The European price of wheat has since hit a 10-year high following Russia’s invasion of Ukraine yesterday. Sawiris explained that Russia’s invasion of Ukraine would cause the commodity’s price to skyrocket due to concerns about the likelihood of disruption to food exports.

A tweet from African billionaire Naguib Sawiris urging the Egyptian government to stock up and purchase extra quantities of wheat prompted concerned talk online, with people linking it with the invasion of Ukraine by Russia on early February 24, 2022.

Sawiris, in his tweet, explained that Russia and Ukraine contribute 30 per cent of global wheat output and that Russia’s recent invasion of Ukraine will cause the commodity’s price to skyrocket as Europe experiences its most dangerous moment since the Cold War.

“We must hurry to buy and store wheat before the Ukraine-Russia war, they produce 30-per cent of the world’s wheat production, and if a war breaks out, all of this will not be available, and the prices will be high,” Sawiris stated in the tweet. The European price of wheat has since hit a 10-year high following Russia’s invasion of Ukraine yesterday. According to reports, wheat prices have risen by 5.6% to $935 a bushel, exceeding previous highs seen in November 2021.

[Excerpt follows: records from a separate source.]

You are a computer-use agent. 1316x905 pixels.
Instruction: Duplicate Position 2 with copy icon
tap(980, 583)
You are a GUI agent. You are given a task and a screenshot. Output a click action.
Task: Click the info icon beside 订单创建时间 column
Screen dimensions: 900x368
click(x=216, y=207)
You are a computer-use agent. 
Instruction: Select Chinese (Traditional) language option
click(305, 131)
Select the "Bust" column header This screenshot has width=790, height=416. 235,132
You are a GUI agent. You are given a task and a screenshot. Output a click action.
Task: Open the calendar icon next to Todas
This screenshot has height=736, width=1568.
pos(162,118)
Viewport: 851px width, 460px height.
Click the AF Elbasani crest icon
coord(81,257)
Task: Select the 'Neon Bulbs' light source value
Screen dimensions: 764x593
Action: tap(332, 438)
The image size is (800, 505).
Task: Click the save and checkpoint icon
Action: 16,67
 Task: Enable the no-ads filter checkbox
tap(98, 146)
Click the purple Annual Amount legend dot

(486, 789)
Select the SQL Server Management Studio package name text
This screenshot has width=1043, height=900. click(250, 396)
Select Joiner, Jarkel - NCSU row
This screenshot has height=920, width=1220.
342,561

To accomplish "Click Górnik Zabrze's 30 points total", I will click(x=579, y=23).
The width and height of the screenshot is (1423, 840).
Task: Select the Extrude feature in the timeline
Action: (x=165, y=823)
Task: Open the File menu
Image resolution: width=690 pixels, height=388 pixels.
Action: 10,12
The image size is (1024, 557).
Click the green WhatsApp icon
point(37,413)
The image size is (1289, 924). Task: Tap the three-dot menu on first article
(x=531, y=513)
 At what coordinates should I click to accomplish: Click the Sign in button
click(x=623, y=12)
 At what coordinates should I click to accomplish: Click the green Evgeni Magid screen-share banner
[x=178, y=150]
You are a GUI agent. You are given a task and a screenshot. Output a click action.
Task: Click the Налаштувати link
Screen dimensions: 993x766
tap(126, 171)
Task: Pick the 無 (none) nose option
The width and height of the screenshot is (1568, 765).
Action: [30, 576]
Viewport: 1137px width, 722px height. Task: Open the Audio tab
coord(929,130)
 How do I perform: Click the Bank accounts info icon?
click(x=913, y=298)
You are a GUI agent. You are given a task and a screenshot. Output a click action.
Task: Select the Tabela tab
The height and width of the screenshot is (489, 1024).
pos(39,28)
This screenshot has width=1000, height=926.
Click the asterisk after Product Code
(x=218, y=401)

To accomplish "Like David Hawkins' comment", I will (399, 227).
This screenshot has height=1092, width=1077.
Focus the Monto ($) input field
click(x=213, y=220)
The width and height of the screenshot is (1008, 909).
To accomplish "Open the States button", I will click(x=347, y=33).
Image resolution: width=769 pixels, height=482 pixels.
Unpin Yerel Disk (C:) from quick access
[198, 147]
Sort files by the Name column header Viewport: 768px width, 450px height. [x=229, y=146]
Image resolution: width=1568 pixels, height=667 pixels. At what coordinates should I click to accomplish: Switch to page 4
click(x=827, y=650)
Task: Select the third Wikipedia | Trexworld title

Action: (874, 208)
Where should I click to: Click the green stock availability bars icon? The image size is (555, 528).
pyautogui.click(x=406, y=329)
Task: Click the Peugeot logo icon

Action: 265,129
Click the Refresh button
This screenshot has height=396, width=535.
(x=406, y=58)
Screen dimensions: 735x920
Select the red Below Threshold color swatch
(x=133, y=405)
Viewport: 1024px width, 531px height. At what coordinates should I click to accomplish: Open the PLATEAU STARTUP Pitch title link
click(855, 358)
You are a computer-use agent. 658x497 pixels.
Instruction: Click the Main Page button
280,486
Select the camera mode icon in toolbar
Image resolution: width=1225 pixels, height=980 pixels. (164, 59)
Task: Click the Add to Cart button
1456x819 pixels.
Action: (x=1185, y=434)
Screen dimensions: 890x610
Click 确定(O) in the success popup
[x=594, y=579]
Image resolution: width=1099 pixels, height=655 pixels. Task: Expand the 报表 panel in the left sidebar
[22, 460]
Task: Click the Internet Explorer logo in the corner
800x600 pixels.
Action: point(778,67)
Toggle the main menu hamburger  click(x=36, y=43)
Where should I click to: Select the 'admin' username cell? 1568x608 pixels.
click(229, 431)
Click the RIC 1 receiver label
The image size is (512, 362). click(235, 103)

Prior to the conflict, wheat prices were already at high levels. Prices rose 30% last year alone and, according to the UN Food and Agriculture Organisation, “uncertainty over exportable supplies” could cause further price inflation.

Gold prices jumped Thursday to reach their highest level in more than a year, and palladium surged, as Russian forces attacked Ukraine in an extensive air and ground offensive. Gold futures were up 2.8% at $1,965 per ounce, their highest level since January 2021, as of 7 a.m. ET. The precious metal is seen as a “safe-haven” asset in times of crisis, and its gains came as investors fled risk and as global stocks slumped.

Elsewhere in metals, silver rose 3.2% to $25.32 per ounce, its highest level since November last year, while nickel, palladium, and aluminium rose sharply.